[WORK ORDER] Sift through the material below and return the lines with "computer".

[DATA RECORDS]
=== Begin Enclosure ===
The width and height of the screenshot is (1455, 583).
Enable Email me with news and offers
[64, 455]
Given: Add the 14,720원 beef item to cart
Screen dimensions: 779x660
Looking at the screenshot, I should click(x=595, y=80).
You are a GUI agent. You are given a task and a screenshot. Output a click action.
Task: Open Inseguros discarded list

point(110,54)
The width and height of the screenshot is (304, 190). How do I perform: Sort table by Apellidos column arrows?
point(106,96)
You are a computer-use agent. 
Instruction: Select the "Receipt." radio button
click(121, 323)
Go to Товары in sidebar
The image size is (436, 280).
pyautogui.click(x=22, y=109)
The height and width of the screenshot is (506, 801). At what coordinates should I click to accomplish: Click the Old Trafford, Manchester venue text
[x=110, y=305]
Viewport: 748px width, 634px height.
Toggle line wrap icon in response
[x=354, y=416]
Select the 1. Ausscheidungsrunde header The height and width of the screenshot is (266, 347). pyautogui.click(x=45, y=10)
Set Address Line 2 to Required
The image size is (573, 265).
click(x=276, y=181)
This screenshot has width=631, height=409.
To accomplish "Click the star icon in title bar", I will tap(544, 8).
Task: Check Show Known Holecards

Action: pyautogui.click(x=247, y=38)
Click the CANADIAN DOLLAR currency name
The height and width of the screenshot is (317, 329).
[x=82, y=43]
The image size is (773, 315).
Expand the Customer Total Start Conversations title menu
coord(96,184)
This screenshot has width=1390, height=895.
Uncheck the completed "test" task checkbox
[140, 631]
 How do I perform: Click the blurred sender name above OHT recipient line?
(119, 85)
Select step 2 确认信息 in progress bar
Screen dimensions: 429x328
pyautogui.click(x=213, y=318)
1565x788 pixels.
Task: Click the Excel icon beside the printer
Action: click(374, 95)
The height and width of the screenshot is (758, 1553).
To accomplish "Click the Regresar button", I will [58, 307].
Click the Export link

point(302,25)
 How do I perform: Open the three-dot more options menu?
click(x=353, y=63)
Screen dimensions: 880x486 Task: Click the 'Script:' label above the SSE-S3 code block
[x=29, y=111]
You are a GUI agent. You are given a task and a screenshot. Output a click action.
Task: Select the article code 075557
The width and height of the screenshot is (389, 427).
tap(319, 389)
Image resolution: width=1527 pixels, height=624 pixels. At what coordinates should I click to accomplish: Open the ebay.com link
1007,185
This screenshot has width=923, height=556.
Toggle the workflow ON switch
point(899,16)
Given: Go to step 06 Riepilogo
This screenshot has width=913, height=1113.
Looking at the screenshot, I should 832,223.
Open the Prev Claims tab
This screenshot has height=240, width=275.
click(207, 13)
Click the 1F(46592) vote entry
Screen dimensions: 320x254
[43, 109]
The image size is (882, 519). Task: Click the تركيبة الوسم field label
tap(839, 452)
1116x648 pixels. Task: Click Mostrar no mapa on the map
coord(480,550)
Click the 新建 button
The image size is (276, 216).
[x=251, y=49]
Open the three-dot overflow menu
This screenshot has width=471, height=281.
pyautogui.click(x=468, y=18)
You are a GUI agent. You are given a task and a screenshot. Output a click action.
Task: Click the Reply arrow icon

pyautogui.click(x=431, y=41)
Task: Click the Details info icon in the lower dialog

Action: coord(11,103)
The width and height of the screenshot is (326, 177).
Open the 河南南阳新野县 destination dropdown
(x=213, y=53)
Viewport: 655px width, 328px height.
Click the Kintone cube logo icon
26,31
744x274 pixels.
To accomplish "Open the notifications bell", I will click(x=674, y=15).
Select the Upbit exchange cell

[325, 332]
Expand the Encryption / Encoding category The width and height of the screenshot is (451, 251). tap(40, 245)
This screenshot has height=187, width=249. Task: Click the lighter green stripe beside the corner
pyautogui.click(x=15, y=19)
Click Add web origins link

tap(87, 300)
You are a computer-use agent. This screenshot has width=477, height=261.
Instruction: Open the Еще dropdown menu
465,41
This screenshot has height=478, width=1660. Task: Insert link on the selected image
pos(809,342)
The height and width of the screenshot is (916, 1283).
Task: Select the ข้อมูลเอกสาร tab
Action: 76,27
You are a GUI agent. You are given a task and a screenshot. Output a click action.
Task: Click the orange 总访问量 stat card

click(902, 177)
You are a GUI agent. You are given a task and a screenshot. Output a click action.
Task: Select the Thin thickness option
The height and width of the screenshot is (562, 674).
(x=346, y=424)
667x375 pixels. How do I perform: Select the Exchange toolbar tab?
=== End Enclosure ===
[EXERCISE OUTPUT]
You are a computer-use agent. 
You are a computer-use agent. This screenshot has width=477, height=261.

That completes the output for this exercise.